Selon Christina Hajagos-Clausen, directrice de la section du textile et de la confection d’IndustriALL, l’industrie mondiale du vêtement manque à ses devoirs envers ces travailleurs ; de nombreuses marques s’accrochent encore à des initiatives volontaires et à des audits d’usine individuels.
« Si nous voulons instaurer le travail décent dans le secteur de l’habillement, les engagements au niveau de la chaîne d’approvisionnement doivent avoir force exécutoire. Les initiatives volontaires ne suffisent pas. Nous avons besoin d’accords contraignants entre les marques, les fabricants et les syndicats qui fournissent aux travailleurs le filet de protection auquel ils ont droit. Négocié récemment, l’Accord international sur la santé et la sécurité dans l’industrie du textile et de l’habillement doit désormais servir de modèle et inspirer les relations industrielles dans les chaînes d’approvisionnement. »
Il est essentiel de renforcer le pouvoir syndical au sein du secteur. La syndicalisation des travailleurs au niveau local produira un effet de levier plus grand afin de mettre en place ces dispositifs de protection. En unissant leurs forces à l’échelon international et en participant à la campagne mondiale d’IndustriALL, les syndicats peuvent contribuer à la transformation du secteur tout entier.
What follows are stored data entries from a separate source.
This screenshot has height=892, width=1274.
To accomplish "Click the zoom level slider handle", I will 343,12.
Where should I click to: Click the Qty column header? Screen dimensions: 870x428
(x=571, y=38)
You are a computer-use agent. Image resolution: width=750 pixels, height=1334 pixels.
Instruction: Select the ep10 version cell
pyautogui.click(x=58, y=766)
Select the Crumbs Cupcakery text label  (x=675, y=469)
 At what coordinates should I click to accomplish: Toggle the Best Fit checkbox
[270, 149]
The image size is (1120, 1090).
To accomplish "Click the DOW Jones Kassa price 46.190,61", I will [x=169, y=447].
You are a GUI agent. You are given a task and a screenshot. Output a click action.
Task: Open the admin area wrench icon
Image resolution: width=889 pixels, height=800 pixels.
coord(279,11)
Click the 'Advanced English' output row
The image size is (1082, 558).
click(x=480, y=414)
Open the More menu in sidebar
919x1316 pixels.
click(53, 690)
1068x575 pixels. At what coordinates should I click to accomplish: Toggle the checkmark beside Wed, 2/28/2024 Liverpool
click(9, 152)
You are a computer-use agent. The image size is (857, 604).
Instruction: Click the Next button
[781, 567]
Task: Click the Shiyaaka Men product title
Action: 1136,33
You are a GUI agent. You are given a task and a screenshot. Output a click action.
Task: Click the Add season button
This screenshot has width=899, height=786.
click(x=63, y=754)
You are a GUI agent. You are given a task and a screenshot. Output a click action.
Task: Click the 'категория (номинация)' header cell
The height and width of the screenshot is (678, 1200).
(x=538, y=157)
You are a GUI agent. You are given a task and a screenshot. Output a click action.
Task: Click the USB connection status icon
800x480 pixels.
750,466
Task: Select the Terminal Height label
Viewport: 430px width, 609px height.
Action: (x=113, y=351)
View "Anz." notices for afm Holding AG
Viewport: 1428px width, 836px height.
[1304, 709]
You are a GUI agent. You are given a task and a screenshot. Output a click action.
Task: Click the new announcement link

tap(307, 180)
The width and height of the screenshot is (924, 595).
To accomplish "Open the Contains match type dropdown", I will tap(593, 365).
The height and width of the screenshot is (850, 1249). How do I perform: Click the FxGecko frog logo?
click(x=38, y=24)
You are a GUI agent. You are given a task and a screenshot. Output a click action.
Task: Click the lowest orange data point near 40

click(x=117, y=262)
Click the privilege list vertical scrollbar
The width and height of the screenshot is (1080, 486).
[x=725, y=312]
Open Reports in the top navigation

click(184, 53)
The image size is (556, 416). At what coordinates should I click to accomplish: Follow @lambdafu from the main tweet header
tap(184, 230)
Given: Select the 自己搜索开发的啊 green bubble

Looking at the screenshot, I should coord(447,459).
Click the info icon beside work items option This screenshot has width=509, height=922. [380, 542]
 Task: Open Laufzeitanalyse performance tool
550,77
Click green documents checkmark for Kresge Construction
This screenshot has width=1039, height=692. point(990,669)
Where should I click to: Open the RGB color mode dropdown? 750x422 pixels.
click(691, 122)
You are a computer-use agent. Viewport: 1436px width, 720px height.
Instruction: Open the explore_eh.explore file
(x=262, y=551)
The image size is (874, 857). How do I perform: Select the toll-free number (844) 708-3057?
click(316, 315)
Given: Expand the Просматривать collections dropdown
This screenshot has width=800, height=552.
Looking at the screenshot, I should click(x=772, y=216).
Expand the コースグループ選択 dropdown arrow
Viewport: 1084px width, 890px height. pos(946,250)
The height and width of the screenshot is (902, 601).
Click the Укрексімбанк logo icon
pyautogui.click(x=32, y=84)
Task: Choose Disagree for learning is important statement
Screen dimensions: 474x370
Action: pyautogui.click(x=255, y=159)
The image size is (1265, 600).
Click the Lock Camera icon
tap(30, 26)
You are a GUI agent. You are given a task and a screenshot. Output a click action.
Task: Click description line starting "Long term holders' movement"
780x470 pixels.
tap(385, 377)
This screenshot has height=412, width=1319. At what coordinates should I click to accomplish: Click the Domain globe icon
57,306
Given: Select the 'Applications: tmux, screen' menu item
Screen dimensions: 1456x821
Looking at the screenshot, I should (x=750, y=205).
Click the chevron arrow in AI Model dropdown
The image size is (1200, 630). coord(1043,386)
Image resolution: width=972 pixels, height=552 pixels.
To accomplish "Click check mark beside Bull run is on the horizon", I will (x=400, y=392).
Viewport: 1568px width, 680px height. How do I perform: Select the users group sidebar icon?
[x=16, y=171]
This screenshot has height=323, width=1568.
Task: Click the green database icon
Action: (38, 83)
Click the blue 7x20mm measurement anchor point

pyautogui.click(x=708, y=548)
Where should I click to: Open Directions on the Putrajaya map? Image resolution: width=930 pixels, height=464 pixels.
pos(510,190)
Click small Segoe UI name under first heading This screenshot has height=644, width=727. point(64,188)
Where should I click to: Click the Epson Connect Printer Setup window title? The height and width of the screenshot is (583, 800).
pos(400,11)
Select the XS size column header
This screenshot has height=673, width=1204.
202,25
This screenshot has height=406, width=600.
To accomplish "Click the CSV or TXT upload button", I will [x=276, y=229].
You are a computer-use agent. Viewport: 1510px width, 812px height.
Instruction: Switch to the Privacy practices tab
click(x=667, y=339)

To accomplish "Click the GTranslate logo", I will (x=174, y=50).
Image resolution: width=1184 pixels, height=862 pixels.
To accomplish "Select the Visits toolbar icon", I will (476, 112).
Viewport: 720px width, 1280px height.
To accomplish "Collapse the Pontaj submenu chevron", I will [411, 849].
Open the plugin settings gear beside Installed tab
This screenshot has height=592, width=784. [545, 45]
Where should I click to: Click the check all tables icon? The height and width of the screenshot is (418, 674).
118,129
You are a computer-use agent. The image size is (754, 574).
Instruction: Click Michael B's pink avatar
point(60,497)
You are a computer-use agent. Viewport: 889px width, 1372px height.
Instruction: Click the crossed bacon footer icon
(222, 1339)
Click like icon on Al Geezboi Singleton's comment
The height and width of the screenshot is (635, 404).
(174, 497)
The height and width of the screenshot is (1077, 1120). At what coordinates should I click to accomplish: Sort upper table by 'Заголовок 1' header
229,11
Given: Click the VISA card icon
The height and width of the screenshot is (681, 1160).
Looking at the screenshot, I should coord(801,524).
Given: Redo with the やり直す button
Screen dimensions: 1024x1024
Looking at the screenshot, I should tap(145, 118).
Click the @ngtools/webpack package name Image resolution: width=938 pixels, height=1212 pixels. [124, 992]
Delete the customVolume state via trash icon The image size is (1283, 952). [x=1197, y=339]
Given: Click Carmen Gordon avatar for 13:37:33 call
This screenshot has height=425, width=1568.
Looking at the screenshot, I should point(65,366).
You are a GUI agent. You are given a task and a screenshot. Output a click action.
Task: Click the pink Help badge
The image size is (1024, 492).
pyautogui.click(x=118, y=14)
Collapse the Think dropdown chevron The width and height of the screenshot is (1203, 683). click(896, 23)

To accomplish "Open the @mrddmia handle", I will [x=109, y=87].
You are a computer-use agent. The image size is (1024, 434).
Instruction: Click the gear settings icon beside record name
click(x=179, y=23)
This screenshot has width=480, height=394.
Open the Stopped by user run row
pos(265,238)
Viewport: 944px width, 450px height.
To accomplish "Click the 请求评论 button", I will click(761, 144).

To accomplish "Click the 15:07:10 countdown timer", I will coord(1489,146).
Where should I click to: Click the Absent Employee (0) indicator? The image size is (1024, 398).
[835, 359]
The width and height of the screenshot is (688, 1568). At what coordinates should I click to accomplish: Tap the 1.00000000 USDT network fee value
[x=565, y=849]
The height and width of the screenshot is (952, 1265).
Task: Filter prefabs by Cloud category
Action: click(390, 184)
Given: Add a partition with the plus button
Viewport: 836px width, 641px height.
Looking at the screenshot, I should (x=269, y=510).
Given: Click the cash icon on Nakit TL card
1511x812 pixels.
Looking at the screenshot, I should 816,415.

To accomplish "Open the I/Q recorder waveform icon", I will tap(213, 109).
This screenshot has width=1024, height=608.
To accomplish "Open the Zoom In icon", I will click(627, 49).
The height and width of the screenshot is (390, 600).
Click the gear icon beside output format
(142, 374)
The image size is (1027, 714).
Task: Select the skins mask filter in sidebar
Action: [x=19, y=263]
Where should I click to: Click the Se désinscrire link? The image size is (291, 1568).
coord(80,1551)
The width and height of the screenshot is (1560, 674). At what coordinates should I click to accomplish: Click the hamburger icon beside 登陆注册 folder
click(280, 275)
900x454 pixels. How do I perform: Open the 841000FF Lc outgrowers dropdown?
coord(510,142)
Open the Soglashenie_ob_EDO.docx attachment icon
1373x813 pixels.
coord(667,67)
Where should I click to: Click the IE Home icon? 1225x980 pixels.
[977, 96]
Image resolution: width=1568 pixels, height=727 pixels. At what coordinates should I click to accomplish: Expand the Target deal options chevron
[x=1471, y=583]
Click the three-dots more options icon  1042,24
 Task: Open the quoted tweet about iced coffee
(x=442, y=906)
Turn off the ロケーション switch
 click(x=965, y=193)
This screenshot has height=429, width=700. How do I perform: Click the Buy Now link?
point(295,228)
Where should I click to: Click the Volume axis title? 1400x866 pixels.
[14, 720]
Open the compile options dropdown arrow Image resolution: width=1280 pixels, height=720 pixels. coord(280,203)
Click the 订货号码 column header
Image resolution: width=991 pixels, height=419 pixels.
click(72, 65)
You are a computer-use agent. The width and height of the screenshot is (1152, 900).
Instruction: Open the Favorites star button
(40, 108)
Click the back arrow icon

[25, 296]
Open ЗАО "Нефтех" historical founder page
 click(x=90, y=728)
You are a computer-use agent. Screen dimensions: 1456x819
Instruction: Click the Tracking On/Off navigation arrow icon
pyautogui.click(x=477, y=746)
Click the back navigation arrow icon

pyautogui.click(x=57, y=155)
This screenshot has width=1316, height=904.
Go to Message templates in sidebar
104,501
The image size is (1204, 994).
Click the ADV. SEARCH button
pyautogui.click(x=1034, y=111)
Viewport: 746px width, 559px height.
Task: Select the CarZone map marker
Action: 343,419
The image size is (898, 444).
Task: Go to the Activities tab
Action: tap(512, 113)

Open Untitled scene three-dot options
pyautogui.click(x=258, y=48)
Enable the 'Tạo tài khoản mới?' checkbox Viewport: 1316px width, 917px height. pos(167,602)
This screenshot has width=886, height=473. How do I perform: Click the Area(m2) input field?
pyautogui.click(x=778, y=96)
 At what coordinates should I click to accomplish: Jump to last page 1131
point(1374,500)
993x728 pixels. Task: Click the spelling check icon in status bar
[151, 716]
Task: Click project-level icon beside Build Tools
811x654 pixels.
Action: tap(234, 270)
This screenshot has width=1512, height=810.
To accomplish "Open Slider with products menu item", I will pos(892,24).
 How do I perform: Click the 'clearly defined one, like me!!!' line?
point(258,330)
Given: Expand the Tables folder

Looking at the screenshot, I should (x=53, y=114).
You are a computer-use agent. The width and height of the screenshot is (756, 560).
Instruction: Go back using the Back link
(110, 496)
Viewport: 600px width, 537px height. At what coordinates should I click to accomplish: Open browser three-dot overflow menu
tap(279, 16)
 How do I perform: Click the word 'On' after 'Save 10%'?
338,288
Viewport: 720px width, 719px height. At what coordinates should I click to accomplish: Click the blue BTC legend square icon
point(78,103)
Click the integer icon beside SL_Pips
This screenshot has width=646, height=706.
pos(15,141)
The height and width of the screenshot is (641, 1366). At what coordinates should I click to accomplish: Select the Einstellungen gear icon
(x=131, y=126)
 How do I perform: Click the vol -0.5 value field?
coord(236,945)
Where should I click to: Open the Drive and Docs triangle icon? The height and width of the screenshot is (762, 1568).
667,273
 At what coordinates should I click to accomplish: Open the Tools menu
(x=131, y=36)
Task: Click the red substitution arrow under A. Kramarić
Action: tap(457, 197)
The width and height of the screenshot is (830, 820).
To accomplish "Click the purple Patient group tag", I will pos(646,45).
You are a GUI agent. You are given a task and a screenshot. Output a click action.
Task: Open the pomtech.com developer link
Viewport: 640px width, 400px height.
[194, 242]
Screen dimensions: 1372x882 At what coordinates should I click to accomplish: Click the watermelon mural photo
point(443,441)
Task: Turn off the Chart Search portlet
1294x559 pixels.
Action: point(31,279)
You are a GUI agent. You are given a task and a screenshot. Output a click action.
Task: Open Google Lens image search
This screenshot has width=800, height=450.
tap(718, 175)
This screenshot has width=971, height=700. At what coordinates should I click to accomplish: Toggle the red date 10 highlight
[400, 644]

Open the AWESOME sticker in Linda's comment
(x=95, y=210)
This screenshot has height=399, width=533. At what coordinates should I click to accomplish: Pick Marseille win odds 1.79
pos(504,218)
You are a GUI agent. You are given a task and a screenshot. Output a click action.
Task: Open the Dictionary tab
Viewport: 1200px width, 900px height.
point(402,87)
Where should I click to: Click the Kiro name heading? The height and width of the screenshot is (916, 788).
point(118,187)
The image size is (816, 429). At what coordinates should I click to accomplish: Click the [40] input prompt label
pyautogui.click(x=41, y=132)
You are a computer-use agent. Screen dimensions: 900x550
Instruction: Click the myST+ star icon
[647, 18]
*Les noms ont été modifiés afin de protéger l’identité des travailleur·euse·s, mais toutes les personnes citées ici vivent au Bangladesh
Qu’est-ce que la protection sociale ?
La protection sociale est un ensemble de politiques et de programmes visant à réduire et prévenir la pauvreté et la vulnérabilité durant votre vie. La protection sociale permet d’accéder à des prestations aux familles et à l’enfance, à la protection de la maternité, à des prestations de chômage, des prestations en cas d’accident du travail ou de maladie professionnelle, des indemnités de maladie, des pensions de vieillesse, des pensions d’invalidité, des pensions de survivants, ainsi qu’à la protection de la santé.
La protection sociale peut être assurée par l’État, par des régimes contributifs ou des prestations financées par l’impôt, ou par d’autres parties prenantes telles que les employeurs.
À propos de l’industrie du vêtement
Près de 80 % des emplois dans le secteur de l’habillement sont occupés par des femmes, alors que celles-ci ne représentent qu’un tiers de la main-d’œuvre manufacturière à travers le monde. Les emplois à prédominance féminine sont généralement caractérisés par des salaires peu élevés, de longues heures de travail, et l’exposition à des risques de santé et de sécurité au travail ainsi qu’à la violence et au harcèlement.
En ce qui concerne les marchés américain et européen, les données des gouvernements relatives aux importations montrent un écart de 16 milliards de dollars dans les importations de vêtements pour l’année 2020, découlant en grande partie des annulations de commandes.